> _Extract_

The selection of an appropriate filter for any fluid system, whether home or industrial, often hinges on the difference between a 5-micron and a 20-micron rating. Both ratings represent standards for particle removal, yet they serve distinctly different purposes. Understanding this comparison is fundamental, as the micron size directly dictates the level of purity achieved and the operational efficiency of the system. These ratings are frequently used in common applications like whole-house water treatment or air purification, either in sequence or as standalone solutions.
Defining the Micron and Filter Ratings
The foundation of filtration science is the micron, the shortened term for micrometer, a unit of length in the metric system. A micron measures one-millionth of a meter. Particles 40 microns and smaller are generally invisible to the naked human eye. For perspective, a single strand of human hair typically ranges from 40 to 90 microns in diameter, meaning both 5-micron and 20-micron filters target particles significantly smaller than what can be seen.
Filter ratings are generally classified as either Nominal or Absolute. Most consumer-grade filters carry a Nominal rating, which indicates the filter removes a certain percentage (often 60% to 90%) of particles at the stated micron size. An Absolute rating is far more precise, guaranteeing the removal of 99.9% or more of particles at the specified size. The numerical rating, whether 5 or 20, defines the size of the internal pores within the filter media, establishing the physical barrier for contaminants.
The Types of Particles Each Size Removes
The 20-micron rating signifies a coarse level of filtration, designed to capture larger, visible suspended solids in a fluid stream. This size is effective for removing particles like coarse sand, large flakes of rust, dirt, and general debris. Because a 20-micron filter has relatively large pores, it functions primarily as a gross sediment trap, improving the visible clarity of the fluid without targeting microscopic contaminants.
Moving to a 5-micron rating represents a significant step up in filtration fineness, allowing the removal of particles too small to be seen. A 5-micron filter captures fine sediment, silt, dust, mold spores, and some larger protozoan cysts. The reduction in pore size from 20 to 5 microns means the filter can “polish” the fluid, significantly improving taste, odor, and overall clarity by removing fine particulates. This finer rating begins to overlap with the size range of specific biological contaminants, though it is not considered a barrier against bacteria or viruses, which generally require sub-micron filtration.

> _Requirement 1_
Name each type of particle that the text on 5- and 20-micron filters says a 20-micron filter removes.
> _Requirement 2_
According to the text on 5- and 20-micron filters, what is the typical diameter range of a single strand of human hair?
> _Requirement 3_
Proceed with the text on 5- and 20-micron filters, starting after its final sentence.

[Saved data entries]

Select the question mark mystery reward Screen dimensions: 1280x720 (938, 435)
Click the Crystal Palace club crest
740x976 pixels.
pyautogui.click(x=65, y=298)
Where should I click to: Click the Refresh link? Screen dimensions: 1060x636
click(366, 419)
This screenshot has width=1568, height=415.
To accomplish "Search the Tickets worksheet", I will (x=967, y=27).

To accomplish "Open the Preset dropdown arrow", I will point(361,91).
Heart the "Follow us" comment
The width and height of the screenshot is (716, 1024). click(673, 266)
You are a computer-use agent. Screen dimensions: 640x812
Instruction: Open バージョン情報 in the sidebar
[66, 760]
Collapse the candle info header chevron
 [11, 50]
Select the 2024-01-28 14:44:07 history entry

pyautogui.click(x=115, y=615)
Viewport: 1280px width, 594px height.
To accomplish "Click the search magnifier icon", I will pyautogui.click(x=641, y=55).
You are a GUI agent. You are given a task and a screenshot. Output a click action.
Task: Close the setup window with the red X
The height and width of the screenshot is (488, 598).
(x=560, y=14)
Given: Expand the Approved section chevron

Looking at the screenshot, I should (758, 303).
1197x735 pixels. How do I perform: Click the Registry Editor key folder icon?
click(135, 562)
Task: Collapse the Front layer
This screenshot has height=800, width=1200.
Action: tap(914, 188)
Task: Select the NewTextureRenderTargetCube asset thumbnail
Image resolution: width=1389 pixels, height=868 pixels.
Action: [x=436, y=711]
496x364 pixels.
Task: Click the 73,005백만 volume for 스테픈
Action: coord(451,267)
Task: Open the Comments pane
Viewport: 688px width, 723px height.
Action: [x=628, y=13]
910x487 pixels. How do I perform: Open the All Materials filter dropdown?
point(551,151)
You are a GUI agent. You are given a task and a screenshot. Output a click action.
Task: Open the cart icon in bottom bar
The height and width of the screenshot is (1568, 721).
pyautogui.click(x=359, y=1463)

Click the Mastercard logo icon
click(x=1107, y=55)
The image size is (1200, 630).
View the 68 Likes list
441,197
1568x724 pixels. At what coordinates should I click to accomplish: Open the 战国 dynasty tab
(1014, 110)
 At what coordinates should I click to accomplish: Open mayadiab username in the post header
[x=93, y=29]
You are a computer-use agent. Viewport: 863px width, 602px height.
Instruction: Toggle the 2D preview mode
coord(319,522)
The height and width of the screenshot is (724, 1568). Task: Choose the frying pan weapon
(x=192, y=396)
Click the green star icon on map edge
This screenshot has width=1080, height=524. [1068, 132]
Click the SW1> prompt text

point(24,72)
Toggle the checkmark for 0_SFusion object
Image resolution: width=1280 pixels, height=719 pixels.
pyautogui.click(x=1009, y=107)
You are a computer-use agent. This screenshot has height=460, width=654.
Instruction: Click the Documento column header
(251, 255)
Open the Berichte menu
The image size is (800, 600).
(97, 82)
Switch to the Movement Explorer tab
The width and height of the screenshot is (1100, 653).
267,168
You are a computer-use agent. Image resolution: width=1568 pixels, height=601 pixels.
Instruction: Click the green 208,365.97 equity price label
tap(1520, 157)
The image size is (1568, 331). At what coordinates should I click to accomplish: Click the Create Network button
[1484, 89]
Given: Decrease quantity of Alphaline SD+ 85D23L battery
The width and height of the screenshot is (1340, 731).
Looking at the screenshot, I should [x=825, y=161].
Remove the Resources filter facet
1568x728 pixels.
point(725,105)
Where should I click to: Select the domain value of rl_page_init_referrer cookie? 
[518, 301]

> _Written response 1_
Coarse sand, large flakes of rust, dirt, and general debris.

> _Written response 2_
From 40 to 90 microns.

> _Written response 3_
Choosing the Right Filter for Specific Needs (Applications)
Selecting between a 5-micron and a 20-micron filter depends on the application’s goal and the stage of filtration within the system. The 20-micron filter is most commonly employed as a pre-filter in a multi-stage system. It is positioned before finer filters to protect them from premature clogging. By capturing the bulk of large sediment first, the 20-micron stage extends the service life of expensive downstream components, such as activated carbon blocks or reverse osmosis membranes. This coarser filter maintains a higher flow rate and causes a minimal pressure drop across the system due to its larger pore size.
The 5-micron filter is typically reserved for the second stage of filtration, or for applications requiring a higher degree of purity where fine particulates must be removed. Using a 5-micron filter as a stand-alone solution is common in whole-house sediment reduction or as a final polishing stage for non-critical industrial process water. The trade-off for this superior efficiency is a faster rate of clogging and a greater pressure drop across the filter media, particularly in high-sediment environments. Therefore, systems dealing with high levels of dirt or silt often start with a 20-micron filter to manage the load, then pass the fluid to a 5-micron filter to achieve the final required clarity.